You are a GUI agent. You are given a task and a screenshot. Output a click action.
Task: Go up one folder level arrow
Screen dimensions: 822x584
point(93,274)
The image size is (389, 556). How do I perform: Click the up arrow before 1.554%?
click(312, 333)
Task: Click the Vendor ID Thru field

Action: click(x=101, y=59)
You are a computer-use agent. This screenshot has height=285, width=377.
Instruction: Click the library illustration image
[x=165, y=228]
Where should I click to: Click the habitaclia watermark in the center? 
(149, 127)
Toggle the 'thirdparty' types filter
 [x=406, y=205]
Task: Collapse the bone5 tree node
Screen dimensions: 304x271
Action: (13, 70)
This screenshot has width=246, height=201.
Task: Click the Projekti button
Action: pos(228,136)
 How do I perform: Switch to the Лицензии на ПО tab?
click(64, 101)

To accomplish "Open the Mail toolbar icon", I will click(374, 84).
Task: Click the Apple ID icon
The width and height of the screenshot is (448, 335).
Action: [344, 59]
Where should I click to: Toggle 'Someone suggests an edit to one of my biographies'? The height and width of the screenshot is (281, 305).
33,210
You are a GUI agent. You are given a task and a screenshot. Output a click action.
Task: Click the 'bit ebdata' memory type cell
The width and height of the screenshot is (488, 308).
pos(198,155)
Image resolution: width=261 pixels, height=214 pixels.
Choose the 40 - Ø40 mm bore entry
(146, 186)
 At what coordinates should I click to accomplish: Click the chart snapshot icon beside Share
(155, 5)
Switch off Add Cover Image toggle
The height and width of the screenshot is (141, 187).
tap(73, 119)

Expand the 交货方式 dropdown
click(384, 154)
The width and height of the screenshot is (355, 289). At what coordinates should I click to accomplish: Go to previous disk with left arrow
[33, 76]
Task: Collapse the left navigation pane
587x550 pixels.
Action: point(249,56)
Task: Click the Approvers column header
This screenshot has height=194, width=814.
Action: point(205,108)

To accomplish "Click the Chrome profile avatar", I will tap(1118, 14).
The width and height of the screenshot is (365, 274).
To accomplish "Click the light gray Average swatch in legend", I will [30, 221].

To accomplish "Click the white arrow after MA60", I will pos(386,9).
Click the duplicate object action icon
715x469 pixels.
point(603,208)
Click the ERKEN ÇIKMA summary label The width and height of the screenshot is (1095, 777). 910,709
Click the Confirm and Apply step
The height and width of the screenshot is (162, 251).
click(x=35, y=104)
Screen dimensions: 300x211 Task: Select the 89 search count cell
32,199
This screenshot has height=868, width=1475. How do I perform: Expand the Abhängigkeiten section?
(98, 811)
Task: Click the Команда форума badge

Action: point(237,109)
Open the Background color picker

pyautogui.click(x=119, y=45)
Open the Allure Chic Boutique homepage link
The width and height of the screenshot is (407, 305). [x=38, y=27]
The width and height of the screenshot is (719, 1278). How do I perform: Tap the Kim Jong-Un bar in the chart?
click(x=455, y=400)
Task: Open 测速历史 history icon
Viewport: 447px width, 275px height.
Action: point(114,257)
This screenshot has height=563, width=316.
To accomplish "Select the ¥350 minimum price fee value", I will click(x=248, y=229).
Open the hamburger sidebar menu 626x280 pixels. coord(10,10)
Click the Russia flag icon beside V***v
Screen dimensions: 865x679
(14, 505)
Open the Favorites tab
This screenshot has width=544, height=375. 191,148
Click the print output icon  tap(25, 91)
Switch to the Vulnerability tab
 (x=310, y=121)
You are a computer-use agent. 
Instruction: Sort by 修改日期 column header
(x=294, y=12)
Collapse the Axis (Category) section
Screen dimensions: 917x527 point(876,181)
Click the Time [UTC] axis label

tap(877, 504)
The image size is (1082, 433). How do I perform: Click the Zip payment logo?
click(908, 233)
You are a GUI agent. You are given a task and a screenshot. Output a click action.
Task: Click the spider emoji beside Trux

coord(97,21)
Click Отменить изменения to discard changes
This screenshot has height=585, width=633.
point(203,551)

· · · · · · ·

**What this task involves:** Each line of the data is to be transcribed exactly.

**Exercise solution:**
You are a GUI agent. You are given a task and a screenshot. Output a click action.
Task: Go up one folder level arrow
Screen dimensions: 822x584
point(93,274)
The image size is (389, 556). How do I perform: Click the up arrow before 1.554%?
click(312, 333)
Task: Click the Vendor ID Thru field

Action: click(x=101, y=59)
You are a computer-use agent. This screenshot has height=285, width=377.
Instruction: Click the library illustration image
[x=165, y=228]
Where should I click to: Click the habitaclia watermark in the center? 
(149, 127)
Toggle the 'thirdparty' types filter
 [x=406, y=205]
Task: Collapse the bone5 tree node
Screen dimensions: 304x271
Action: (13, 70)
This screenshot has width=246, height=201.
Task: Click the Projekti button
Action: pos(228,136)
 How do I perform: Switch to the Лицензии на ПО tab?
click(64, 101)

To accomplish "Open the Mail toolbar icon", I will click(374, 84).
Task: Click the Apple ID icon
The width and height of the screenshot is (448, 335).
Action: [344, 59]
Where should I click to: Toggle 'Someone suggests an edit to one of my biographies'? The height and width of the screenshot is (281, 305).
33,210
You are a GUI agent. You are given a task and a screenshot. Output a click action.
Task: Click the 'bit ebdata' memory type cell
The width and height of the screenshot is (488, 308).
pos(198,155)
Image resolution: width=261 pixels, height=214 pixels.
Choose the 40 - Ø40 mm bore entry
(146, 186)
 At what coordinates should I click to accomplish: Click the chart snapshot icon beside Share
(155, 5)
Switch off Add Cover Image toggle
The height and width of the screenshot is (141, 187).
tap(73, 119)

Expand the 交货方式 dropdown
click(384, 154)
The width and height of the screenshot is (355, 289). At what coordinates should I click to accomplish: Go to previous disk with left arrow
[33, 76]
Task: Collapse the left navigation pane
587x550 pixels.
Action: point(249,56)
Task: Click the Approvers column header
This screenshot has height=194, width=814.
Action: point(205,108)

To accomplish "Click the Chrome profile avatar", I will tap(1118, 14).
The width and height of the screenshot is (365, 274).
To accomplish "Click the light gray Average swatch in legend", I will [30, 221].

To accomplish "Click the white arrow after MA60", I will pos(386,9).
Click the duplicate object action icon
715x469 pixels.
point(603,208)
Click the ERKEN ÇIKMA summary label The width and height of the screenshot is (1095, 777). 910,709
Click the Confirm and Apply step
The height and width of the screenshot is (162, 251).
click(x=35, y=104)
Screen dimensions: 300x211 Task: Select the 89 search count cell
32,199
This screenshot has height=868, width=1475. How do I perform: Expand the Abhängigkeiten section?
(98, 811)
Task: Click the Команда форума badge

Action: point(237,109)
Open the Background color picker

pyautogui.click(x=119, y=45)
Open the Allure Chic Boutique homepage link
The width and height of the screenshot is (407, 305). [x=38, y=27]
The width and height of the screenshot is (719, 1278). How do I perform: Tap the Kim Jong-Un bar in the chart?
click(x=455, y=400)
Task: Open 测速历史 history icon
Viewport: 447px width, 275px height.
Action: point(114,257)
This screenshot has height=563, width=316.
To accomplish "Select the ¥350 minimum price fee value", I will click(x=248, y=229).
Open the hamburger sidebar menu 626x280 pixels. coord(10,10)
Click the Russia flag icon beside V***v
Screen dimensions: 865x679
(14, 505)
Open the Favorites tab
This screenshot has width=544, height=375. 191,148
Click the print output icon  tap(25, 91)
Switch to the Vulnerability tab
 (x=310, y=121)
You are a computer-use agent. 
Instruction: Sort by 修改日期 column header
(x=294, y=12)
Collapse the Axis (Category) section
Screen dimensions: 917x527 point(876,181)
Click the Time [UTC] axis label

tap(877, 504)
The image size is (1082, 433). How do I perform: Click the Zip payment logo?
click(908, 233)
You are a GUI agent. You are given a task and a screenshot. Output a click action.
Task: Click the spider emoji beside Trux

coord(97,21)
Click Отменить изменения to discard changes
This screenshot has height=585, width=633.
point(203,551)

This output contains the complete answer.